On Wednesday June 25, in a unanimous ruling the Supreme Court held that the police need warrants to search the cellphones of people they arrest. Courts have long allowed warrantless searches in connection with arrests, allowing officers to conduct a full search of the person being arrested as well as any property on or relatively near them at the time they are arrested.
However the majority opinion by Chief Justice John G. Roberts, Jr. brought the Fourth Amendment and its warrant requirement fully into the 21st century, noting that the vast amount of data contained on modern cellphones must be protected from routine inspection.
The Court came to this decision after hearing arguments in two cases this past term. The first, Riley v. California, involved the arrest of David L. Riley, who was pulled over in San Diego in 2009. After finding firearms in his vehicle, the police searched Mr. Riley’s smartphone and discovered entries they associated with a street gang. A more thorough search of the phone led to information that linked Riley to a murder attempt for which he was later convicted and sentenced to 15 years in prison; a California appeals court said neither search of the phone required a warrant. The second case, United States v. Wurie (transcript of oral argument here), arose from a search of the call log of the flip phone of Brim Wurie, who was arrested in 2007 and charged with gun and drug crimes. Unlike the California court, a Boston appellate court threw out the evidence found on Wurie’s phone.
The Fourth Amendment protects the American people against unreasonable searches or seizures. Subject to a few well-defined exceptions, police ordinarily must obtain a warrant prior to conducting a search or seizure of a person or property. One of those exceptions is a search that is conducted incident to arrest –an officer may conduct a warrantless search of any person arrested. This search includes property located on the person – including pockets, purses, backpacks, even cigarette packs – as well as the surrounding area within the arrestee’s immediate control. This expansive ability to conduct a search without a warrant has been long justified by a need to ensure officer safety and to prevent the possible destruction of evidence.
The Justice Department had argued that cellphones were not materially different from wallets, purses, and address books. Chief Justice Roberts disagreed: “That is like saying a ride on horseback is not materially indistinguishable from a flight to the moon . . . .” In sweeping language the Court determined that the old rules cannot be applied to modern cellphones, which “as a category, implicate privacy concerns far beyond those implicated by the search of a cigarette pack, a wallet, or a purse . . . .” Unlike knives or guns that might be kept in pockets or backpacks, or razor blades that might be kept in cigarette boxes or wallets, Roberts observed that “digital data stored on a cell phone cannot itself be used as a weapon to harm an arresting officer or to effectuate the arrestee’s escape. . . . the data on the phone can endanger no one.”

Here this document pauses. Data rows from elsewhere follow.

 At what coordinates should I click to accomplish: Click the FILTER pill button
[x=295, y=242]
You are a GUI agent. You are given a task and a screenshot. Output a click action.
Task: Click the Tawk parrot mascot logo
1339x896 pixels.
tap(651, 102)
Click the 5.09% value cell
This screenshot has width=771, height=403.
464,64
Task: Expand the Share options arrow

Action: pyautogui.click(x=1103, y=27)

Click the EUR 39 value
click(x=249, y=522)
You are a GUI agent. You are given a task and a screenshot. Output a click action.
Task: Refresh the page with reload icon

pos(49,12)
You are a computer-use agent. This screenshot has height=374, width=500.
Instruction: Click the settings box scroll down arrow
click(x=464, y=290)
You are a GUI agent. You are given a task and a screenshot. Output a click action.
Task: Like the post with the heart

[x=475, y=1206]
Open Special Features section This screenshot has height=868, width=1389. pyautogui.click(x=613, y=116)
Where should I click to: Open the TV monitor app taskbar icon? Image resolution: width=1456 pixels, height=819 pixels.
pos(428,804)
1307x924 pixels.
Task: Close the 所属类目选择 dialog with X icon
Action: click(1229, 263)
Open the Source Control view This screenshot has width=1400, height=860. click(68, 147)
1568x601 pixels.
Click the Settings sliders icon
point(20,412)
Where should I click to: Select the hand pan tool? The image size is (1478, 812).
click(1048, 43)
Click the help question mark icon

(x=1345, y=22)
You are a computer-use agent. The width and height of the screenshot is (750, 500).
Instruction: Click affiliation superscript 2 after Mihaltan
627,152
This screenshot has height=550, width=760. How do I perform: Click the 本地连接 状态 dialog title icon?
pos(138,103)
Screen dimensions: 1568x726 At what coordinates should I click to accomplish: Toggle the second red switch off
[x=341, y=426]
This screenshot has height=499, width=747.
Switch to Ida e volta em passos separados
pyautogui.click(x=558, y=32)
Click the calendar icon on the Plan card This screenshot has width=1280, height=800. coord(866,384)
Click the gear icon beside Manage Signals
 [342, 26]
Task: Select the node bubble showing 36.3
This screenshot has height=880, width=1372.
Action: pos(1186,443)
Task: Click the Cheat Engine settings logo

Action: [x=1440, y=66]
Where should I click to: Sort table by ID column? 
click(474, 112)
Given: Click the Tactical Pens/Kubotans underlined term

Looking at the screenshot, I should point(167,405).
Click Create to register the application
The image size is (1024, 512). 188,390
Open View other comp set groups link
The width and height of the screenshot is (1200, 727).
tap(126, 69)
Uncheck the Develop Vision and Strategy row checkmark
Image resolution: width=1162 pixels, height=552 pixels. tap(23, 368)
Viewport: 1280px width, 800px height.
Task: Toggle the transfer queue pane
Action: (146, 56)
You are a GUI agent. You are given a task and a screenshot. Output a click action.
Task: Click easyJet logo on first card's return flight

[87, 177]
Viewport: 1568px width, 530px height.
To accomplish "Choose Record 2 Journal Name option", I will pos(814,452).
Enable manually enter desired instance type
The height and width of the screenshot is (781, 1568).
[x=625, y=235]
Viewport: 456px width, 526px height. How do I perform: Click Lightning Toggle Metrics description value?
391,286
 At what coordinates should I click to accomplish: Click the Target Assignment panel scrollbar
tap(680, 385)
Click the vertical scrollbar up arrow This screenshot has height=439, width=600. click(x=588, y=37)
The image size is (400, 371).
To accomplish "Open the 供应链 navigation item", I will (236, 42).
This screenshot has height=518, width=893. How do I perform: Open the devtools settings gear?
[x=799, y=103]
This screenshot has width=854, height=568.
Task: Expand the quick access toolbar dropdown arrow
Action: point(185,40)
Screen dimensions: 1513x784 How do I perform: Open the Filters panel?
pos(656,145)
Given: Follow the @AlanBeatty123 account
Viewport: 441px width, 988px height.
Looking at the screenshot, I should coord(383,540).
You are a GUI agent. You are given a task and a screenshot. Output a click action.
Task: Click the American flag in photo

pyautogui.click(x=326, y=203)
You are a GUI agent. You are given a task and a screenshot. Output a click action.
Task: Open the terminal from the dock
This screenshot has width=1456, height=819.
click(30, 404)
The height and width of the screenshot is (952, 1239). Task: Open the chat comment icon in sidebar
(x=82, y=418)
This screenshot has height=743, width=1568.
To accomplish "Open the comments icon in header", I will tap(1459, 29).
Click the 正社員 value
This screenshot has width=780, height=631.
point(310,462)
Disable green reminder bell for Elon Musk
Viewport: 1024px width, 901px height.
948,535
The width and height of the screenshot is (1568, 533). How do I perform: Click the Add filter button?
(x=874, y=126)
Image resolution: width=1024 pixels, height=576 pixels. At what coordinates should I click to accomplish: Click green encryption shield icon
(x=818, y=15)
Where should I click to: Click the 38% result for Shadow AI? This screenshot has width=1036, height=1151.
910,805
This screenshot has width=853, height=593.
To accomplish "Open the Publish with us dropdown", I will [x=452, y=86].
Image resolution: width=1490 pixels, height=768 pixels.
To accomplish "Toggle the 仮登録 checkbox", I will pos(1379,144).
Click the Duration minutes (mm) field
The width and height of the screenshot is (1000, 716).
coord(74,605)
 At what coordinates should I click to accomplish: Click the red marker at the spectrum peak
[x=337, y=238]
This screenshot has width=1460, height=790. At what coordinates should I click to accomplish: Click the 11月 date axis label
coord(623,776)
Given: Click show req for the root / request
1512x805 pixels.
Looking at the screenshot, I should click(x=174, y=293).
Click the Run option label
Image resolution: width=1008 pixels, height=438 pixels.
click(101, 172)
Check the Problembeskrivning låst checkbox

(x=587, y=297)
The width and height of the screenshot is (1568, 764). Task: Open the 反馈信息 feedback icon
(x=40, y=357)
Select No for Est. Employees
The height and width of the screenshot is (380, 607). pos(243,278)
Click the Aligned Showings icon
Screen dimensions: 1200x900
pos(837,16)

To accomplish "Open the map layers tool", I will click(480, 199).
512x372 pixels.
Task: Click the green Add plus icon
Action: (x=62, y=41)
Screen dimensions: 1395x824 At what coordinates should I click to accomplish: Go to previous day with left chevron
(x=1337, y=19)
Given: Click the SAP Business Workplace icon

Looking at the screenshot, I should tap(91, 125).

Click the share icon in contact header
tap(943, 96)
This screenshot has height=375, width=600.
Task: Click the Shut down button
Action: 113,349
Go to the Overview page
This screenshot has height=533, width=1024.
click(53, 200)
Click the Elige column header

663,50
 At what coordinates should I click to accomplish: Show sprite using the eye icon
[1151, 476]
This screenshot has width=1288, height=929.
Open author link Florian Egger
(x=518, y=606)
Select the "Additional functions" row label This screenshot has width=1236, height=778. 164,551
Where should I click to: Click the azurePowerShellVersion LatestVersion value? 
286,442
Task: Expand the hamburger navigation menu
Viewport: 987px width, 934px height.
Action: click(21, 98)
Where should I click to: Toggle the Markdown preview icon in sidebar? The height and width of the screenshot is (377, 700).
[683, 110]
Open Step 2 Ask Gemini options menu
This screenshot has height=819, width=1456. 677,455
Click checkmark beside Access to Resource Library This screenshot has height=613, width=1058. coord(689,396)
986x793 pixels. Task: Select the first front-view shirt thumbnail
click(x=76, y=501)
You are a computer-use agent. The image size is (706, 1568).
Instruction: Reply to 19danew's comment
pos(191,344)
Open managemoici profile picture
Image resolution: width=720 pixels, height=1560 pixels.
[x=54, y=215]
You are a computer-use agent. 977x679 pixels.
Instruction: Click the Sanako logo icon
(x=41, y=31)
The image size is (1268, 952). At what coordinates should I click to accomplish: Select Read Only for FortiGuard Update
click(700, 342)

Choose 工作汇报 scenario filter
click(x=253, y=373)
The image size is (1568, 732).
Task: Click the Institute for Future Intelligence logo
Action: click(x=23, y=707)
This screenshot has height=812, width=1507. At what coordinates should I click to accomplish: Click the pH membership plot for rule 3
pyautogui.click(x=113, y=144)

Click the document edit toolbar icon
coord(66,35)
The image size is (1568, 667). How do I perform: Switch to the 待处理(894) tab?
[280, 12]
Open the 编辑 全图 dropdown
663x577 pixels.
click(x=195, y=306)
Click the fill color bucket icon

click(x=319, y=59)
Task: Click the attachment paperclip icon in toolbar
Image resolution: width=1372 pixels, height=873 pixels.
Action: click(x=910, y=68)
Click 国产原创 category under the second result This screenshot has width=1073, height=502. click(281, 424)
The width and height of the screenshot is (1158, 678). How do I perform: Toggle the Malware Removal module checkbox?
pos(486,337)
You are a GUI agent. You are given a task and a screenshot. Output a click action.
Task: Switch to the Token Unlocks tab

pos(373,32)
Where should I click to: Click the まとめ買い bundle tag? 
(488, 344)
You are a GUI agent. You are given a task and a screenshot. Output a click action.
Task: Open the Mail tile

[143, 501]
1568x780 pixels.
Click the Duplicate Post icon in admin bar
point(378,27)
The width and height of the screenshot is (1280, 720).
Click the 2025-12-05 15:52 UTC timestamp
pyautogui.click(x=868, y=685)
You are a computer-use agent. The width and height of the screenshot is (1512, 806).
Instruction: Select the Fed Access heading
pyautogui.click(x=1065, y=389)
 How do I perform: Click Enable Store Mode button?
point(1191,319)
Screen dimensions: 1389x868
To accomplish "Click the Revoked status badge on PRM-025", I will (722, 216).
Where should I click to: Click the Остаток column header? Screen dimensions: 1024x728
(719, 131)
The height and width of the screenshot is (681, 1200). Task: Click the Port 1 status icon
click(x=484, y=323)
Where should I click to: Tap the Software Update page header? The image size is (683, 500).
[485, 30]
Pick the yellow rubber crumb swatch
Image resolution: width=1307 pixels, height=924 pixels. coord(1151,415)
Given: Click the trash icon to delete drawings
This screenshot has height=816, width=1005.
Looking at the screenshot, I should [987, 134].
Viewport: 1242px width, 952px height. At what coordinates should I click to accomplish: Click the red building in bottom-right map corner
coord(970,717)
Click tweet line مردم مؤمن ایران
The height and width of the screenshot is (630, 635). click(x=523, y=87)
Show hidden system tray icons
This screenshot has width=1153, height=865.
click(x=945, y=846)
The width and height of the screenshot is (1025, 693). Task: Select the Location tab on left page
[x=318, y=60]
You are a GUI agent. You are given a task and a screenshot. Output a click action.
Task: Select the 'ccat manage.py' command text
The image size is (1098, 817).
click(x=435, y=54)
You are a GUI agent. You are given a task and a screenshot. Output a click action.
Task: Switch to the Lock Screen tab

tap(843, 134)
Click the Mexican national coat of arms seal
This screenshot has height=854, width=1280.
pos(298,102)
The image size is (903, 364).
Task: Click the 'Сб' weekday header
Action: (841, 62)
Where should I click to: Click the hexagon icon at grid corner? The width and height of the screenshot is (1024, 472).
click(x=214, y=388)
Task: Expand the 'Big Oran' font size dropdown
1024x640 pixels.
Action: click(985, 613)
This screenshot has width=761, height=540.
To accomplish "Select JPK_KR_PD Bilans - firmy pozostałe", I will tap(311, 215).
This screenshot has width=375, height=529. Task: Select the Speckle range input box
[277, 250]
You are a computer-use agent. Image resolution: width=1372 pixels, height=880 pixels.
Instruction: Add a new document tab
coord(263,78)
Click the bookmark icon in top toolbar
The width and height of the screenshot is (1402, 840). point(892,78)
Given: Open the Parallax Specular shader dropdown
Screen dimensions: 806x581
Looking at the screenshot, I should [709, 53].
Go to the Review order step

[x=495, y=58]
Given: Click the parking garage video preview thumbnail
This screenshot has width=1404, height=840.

The warrant requirement is an important aspect of the Fourth Amendment jurisprudence. While the Supreme Court observed that this decision would indeed make the job of law enforcement more difficult, in this day and age warrants may be obtained with increasing efficiency at essentially all hours of the day and night. Additionally, although the search incident to arrest exception no longer applies, this is not to say that case specific circumstances would not justify application of another exception to the warrant. The Court noted that, to the extent that a search of a cell phone might “warn officers of an impending danger, e.g., that the arrestee’s confederates are headed to the scene,” there may be another applicable exception such as the exigent circumstances exception.
This opinion signals the Court’s increasing concern about government intrusion into Americans’ private lives through the use of technology. Noting that modern cellphones contain “a digital record of nearly aspect of their lives – form the mundane to the intimate,” Chief Justice Roberts proclaimed: “The fact that technology now allows an individual to carry such information in his hand does not make the information any less worthy of the protection for which the Founders fought.” Constitutional law scholar and professor Stephen Vladeck opined that the Court’s ruling should “scare the bejesus” out of those who have vigorously defended the government’s ability to conduct warrantless search programs, such as the controversial NSA surveillance program that continues to make headlines across the country.
The text of the Supreme Court opinion may be found at http://www.supremecourt.gov/opinions/13pdf/13-132_8l9c.pdf.
 The extent to which officers may search property found on or near an arrestee is governed by three primary cases: Chimel v. California, 395 U.S. 752 (1969), requires that a search incident to arrest be limited to the area within the arrestee’s immediate control, where it is justified by the interests in officer safety and in preventing evidence destruction; United States v. Robinson, 414 U.S. 218 (1973), held that the risks identified in Chimel are present in all custodial arrests, even when there is no specific concern about the loss of evidence or the threat to officers in a particular case; and Arizona v. Gant, 556 U.S. 332 (2009), permits searches of a car where it is reasonable to believe that evidence of the crime of arrest might be found in the vehicle.
The exigent circumstances exception to the warrant requirement allows law enforcement to conduct a warrantless search or seizure where police are responding to an emergency or where there is a compelling need for official action and no time to secure a warrant.
 Robert Barnes, Supreme Court says police must get warrants for most cellphone searches, Wash. Post, June 25, 2014.